Adaptez vos automatismes à votre effectif
Tous les clubs n’ont pas les mêmes profils de joueurs. Voici comment ajuster ces principes en fonction de vos forces :
- Si vous avez des défenseurs rapides : Utilisez-les pour couvrir les espaces laissés par le pressing. Un latéral rapide peut monter haut pour presser, puis reculer rapidement en cas de raté.
- Si vous avez des milieux techniques : Confiez-leur le rôle de « leurre ». Leur capacité à dribbler ou à intercepter les passes sera précieuse pour déclencher les contre-attaques.
- Si vous manquez de physique : Privilégiez le triangle de récupération avec des passes courtes et sécurisées.
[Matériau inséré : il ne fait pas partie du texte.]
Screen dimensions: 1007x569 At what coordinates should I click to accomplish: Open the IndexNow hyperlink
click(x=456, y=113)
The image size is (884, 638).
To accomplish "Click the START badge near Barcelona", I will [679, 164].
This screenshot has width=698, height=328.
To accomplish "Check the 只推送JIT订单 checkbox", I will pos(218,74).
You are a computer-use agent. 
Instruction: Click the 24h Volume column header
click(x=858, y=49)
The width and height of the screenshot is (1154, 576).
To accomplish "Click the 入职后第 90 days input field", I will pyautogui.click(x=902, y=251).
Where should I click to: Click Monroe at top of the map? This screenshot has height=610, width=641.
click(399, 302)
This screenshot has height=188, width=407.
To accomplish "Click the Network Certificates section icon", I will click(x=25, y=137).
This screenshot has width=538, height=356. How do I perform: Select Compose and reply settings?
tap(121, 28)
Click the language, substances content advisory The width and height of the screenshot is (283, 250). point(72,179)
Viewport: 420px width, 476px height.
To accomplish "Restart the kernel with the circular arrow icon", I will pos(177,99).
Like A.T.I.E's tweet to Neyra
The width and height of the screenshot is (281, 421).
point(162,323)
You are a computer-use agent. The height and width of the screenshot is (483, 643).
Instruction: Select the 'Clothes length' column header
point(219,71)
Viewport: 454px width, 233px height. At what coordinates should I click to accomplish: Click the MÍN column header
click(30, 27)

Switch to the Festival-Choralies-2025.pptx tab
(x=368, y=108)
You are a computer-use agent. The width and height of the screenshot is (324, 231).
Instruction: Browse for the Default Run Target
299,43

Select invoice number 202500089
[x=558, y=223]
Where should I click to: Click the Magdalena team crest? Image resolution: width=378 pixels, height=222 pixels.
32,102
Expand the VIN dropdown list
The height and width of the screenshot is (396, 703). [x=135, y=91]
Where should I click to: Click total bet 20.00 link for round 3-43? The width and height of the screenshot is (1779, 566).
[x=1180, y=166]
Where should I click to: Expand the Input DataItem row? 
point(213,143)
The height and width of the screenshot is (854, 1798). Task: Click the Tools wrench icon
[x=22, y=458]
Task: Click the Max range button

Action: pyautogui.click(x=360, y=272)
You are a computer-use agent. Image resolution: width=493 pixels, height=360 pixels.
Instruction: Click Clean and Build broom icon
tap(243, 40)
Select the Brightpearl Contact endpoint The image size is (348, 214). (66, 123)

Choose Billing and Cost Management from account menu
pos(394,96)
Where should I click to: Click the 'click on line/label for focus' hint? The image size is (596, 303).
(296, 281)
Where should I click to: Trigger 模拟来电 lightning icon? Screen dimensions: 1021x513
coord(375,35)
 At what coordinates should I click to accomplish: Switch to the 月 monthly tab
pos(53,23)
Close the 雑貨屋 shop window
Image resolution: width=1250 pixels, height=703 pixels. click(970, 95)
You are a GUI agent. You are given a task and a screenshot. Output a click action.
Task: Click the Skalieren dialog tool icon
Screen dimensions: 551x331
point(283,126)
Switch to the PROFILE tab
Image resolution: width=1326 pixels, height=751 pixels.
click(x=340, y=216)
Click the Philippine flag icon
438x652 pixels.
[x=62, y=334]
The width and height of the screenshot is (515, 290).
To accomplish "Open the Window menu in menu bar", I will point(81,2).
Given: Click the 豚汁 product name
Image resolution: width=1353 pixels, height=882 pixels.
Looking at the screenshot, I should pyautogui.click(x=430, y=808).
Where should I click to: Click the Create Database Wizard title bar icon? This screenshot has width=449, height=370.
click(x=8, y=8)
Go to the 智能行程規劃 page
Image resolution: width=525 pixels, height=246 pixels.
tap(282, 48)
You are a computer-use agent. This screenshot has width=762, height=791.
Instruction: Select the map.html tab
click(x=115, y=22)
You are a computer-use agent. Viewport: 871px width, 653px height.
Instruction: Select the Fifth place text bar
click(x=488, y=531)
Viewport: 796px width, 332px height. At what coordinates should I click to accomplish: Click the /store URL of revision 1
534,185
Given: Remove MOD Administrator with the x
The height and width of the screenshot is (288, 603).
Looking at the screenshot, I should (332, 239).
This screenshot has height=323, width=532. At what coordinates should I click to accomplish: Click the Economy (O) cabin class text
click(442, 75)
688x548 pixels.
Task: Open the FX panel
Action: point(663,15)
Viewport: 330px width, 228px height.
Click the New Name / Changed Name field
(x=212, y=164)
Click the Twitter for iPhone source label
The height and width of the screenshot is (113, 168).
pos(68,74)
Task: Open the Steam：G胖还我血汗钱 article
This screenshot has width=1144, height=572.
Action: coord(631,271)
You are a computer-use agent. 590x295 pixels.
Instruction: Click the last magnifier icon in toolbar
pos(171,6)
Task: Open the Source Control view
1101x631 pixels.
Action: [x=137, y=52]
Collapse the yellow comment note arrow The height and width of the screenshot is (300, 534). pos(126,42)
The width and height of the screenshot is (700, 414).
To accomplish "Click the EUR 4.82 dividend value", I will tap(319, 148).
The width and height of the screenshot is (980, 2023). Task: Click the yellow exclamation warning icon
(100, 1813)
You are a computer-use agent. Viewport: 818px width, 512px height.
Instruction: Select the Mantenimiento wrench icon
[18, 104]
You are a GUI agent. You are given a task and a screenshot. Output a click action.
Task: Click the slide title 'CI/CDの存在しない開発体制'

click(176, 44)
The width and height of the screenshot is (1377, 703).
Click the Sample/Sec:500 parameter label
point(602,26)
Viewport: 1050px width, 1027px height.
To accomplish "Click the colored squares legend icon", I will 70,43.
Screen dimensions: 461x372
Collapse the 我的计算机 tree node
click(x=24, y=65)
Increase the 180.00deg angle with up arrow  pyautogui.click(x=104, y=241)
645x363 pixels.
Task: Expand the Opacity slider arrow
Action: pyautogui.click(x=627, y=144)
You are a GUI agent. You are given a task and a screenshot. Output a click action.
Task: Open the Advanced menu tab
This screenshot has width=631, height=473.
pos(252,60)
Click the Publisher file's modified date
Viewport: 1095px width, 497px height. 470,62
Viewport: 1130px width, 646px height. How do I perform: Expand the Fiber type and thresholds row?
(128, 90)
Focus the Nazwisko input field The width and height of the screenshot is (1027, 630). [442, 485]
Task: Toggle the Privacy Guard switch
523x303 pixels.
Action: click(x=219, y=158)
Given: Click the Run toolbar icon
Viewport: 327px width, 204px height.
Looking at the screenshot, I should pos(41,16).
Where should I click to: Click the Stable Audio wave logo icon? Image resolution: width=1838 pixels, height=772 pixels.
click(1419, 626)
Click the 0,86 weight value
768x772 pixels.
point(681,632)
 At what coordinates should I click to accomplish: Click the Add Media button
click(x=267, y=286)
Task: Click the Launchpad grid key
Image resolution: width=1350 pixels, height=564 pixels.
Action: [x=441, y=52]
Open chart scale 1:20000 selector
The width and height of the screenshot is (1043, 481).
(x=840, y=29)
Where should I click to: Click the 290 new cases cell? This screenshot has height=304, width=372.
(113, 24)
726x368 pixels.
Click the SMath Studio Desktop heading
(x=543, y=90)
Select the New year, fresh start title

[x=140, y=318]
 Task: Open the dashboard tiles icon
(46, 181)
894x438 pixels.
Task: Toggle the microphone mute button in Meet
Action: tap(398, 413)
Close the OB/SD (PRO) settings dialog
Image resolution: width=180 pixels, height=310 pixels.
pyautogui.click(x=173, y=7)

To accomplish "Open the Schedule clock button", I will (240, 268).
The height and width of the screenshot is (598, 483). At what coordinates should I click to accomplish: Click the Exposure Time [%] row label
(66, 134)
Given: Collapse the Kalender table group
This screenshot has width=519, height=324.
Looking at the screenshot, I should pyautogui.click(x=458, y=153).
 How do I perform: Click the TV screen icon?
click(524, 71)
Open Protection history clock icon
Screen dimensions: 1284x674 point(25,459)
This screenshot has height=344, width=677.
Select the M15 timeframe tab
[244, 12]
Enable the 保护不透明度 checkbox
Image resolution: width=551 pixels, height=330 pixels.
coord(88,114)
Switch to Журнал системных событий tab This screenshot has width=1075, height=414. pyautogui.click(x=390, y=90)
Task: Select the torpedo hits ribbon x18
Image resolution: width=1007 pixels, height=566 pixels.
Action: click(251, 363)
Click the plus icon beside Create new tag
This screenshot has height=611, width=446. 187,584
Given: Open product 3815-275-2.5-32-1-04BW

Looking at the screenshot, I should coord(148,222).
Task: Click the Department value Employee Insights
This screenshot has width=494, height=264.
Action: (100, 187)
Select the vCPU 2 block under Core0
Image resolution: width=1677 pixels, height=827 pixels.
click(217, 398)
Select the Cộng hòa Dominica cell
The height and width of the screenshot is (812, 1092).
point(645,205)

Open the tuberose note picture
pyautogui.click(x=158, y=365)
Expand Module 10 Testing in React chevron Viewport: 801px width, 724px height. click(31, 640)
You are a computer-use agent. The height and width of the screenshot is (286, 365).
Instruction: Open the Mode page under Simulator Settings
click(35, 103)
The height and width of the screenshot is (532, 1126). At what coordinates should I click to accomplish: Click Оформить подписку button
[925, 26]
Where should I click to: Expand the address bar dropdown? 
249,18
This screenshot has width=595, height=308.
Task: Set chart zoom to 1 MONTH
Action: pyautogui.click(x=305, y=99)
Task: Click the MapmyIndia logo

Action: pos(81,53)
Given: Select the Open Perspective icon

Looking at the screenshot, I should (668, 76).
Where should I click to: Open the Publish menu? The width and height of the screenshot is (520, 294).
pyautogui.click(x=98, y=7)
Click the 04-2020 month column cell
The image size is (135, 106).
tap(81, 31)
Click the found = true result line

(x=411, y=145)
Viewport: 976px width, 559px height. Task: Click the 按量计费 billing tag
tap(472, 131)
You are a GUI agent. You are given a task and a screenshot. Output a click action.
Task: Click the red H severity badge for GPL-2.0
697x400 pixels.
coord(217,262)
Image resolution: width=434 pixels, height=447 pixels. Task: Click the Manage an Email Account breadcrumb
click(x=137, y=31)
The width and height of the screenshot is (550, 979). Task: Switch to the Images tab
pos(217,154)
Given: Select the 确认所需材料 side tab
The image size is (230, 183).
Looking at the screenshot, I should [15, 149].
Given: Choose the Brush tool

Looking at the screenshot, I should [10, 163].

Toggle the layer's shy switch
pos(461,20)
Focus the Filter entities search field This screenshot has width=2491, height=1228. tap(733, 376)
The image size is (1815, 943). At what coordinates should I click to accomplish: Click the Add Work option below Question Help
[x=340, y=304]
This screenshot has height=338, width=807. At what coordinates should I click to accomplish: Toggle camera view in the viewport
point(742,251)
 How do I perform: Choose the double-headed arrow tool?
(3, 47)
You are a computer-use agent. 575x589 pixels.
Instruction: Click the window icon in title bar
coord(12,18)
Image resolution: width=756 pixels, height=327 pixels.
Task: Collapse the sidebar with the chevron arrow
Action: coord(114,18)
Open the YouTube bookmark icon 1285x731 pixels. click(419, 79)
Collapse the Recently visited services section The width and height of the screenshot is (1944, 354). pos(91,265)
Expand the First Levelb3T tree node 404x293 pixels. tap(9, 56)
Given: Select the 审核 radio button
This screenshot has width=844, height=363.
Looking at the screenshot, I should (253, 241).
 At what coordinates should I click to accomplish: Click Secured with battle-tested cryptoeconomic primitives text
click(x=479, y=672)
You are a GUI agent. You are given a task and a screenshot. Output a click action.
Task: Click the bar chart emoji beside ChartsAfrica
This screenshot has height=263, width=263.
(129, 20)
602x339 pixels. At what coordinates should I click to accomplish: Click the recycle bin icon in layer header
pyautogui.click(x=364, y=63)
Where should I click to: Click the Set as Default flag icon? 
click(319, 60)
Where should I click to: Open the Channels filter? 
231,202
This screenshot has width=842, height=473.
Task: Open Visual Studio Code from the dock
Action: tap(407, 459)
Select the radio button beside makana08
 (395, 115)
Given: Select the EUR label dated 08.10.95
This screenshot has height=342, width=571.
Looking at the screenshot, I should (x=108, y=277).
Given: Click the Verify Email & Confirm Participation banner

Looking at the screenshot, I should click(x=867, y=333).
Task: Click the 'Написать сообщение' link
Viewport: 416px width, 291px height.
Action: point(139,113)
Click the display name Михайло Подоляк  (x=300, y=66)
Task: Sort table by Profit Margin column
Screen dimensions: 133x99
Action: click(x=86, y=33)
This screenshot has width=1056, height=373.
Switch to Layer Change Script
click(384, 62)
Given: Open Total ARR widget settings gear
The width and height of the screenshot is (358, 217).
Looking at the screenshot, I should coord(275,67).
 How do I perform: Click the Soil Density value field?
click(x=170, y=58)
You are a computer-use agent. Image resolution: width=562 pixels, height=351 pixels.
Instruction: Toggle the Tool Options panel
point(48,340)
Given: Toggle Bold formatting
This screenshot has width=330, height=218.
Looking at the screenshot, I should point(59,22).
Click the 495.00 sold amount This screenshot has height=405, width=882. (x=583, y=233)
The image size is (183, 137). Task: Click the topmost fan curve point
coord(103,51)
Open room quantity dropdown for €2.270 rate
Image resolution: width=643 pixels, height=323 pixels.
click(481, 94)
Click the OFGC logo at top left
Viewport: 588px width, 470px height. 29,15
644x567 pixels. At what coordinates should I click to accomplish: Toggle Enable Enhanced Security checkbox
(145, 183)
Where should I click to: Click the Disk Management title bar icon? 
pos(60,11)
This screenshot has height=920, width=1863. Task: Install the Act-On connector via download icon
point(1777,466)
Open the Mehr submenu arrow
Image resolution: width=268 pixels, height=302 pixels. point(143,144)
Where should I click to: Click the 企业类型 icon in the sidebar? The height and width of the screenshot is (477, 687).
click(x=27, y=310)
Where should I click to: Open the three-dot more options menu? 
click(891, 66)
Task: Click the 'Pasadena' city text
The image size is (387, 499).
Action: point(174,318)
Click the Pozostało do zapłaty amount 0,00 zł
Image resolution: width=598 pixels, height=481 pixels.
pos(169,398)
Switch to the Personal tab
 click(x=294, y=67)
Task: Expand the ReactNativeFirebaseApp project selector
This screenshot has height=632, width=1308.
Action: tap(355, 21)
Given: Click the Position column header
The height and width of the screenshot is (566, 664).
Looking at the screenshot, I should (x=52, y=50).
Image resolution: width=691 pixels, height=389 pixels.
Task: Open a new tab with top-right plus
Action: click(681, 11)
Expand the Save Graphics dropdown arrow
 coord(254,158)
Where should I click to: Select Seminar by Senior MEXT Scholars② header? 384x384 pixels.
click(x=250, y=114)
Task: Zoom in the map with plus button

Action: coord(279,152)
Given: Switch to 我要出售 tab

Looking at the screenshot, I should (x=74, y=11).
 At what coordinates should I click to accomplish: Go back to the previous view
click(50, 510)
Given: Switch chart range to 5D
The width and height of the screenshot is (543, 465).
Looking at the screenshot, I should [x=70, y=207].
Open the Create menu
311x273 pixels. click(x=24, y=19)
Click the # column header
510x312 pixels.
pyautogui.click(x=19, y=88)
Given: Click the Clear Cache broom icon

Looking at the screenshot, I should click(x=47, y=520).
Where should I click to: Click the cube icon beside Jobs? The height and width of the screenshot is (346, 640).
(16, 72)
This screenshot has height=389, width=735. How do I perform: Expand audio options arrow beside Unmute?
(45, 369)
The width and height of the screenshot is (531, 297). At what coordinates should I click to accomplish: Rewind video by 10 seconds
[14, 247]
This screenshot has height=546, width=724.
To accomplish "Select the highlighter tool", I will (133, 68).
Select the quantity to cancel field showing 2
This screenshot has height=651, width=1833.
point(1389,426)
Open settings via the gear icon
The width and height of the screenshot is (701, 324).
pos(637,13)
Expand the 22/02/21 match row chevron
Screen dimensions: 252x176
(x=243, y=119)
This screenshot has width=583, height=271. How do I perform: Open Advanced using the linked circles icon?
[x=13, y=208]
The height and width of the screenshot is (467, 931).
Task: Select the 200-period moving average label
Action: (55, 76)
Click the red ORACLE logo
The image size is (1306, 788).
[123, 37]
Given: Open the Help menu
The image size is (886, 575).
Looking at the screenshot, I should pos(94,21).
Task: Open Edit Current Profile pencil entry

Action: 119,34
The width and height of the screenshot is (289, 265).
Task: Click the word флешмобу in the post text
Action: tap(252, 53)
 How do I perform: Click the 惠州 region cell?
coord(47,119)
Évitez les duels 1 contre 1 après un raté de pressing.
Et si l’adversaire s’adapte ?
Certains entraîneurs adverses vont repérer vos automatismes et tenter de les contrer. Voici comment rester imprévisible :
- Variez les zones de pressing : Ne pressez pas toujours au même endroit. Alternez entre le milieu de terrain, les côtés ou même la défense adverse pour surprendre.
- Changez de leurre : Si un joueur est systématiquement désigné comme leurre, l’adversaire va l’ignorer. Alternez ce rôle entre plusieurs joueurs pour garder l’effet de surprise.
- Jouez avec les temps morts : Parfois, laissez l’adversaire relancer tranquillement pour mieux le surprendre avec un pressing soudain. Cela casse son rythme et le force à prendre des risques.
Faut-il abandonner le pressing si on le rate trop souvent ?
Non, mais il faut l’adapter. Si votre équipe rate 70 % de ses pressings, réduisez la zone de pression ou limitez le nombre de joueurs impliqués. L’objectif n’est pas de récupérer la balle à tout prix, mais de créer des déséquilibres pour lancer des contre-attaques.
Comment convaincre mes joueurs d’adopter ces automatismes ?
Montrez-leur des exemples concrets en vidéo (même des extraits de matchs professionnels) et organisez des ateliers courts à l’entraînement. Les joueurs adhèrent plus facilement quand ils voient l’impact immédiat sur le jeu.
Ces principes marchent-ils aussi en défense basse ?
Oui, mais avec des ajustements. En défense basse, le pressing raté est moins risqué, mais les automatismes de récupération restent utiles. Par exemple, après une perte de balle dans votre camp, formez un triangle pour bloquer les passes adverses et relancez rapidement.